El servicio multirreligioso tuvo lugar por la mañana en una colina de Pretoria dedicada a los combatientes de la lucha contra la segregación racial.

Ron Martin, un jefe de la comunidad khoisan, ofició al amanecer un ritual consagrado a los ancestros de Sudáfrica, quemando unas hierbas dentro de un cuerno de kudú, un antílope africano.

Tras esta ceremonia se celebraron rezos cristianos, hindúes, musulmanes, judíos e incluso rastafaris, de acuerdo con un espíritu ecuménico que refleja la diversidad de las comunidades del país y la universalidad de la lucha antirracista del ex presidente Mandela .

"Estos veinte años de democracia han sido posibles gracias a Mandela . Antes del advenimiento de la democracia (en 1994) no se nos permitía practicar nuestra religión", explicó.

"El sentido de cualquier tipo de orgullo se vio roto por el apartheid, pero ahora estamos recuperando nuestra herencia", añadió.

Veteranos de la lucha contra el apartheid asistieron a una ceremonia durante la cual se colocó una corona de flores en la base de una estatua de cinco metros de altura de un sonriente Madiba, el nombre del clan por el cual los sudafricanos llamaban afectuosamente al hijo preferido de la nación.

Graça Machel, viuda del Premio Nobel de la Paz, tomó luego la palabra, vestida de negro y con una estola dorada al hombro.
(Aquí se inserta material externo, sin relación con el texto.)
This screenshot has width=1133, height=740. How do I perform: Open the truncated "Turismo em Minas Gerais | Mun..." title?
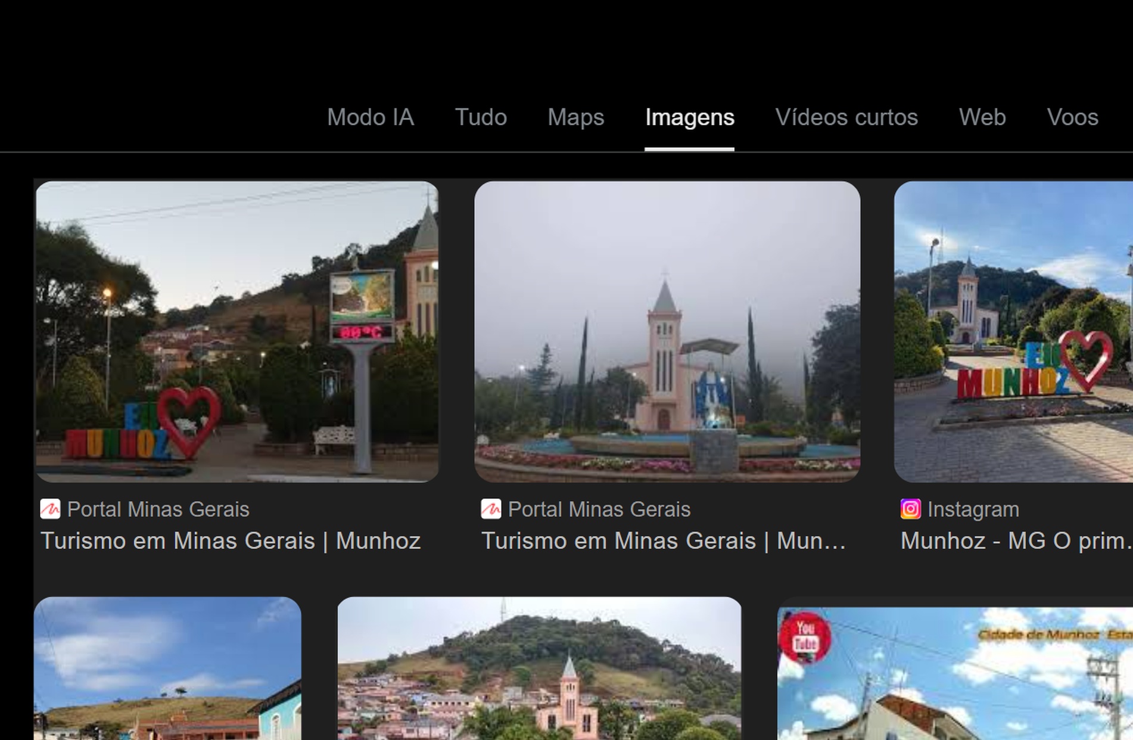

"Yo sé que Madiba está bien acompañado (...) este pensamiento me ha apoyado a lo largo de todo este año", dijo en la sede del gobierno, adonde se desplazó luego la ceremonia.

"Tuve el privilegio singular de ser el hombro en el que se apoyó en el crepúsculo de su vida, y le estaré eternamente agradecida por haberme elegido", dijo Graça Michel.

En ausencia del presidente Jacob Zuma, de visita en Pekín, la ceremonia se celebró en el Freedom Park de Pretoria, un reciente memorial construido con piedras traídas de diferentes lugares de Sudáfrica donde cayeron los mártires de la libertad. 

Todo el país observó los tres minutos y siete segundos de ruido, durante los cuales sonaron las campanas de las iglesias, y luego los tres minutos de silencio, simbolizando los 67 años de acción política de Mandela , 27 de los cuales pasó en prisión.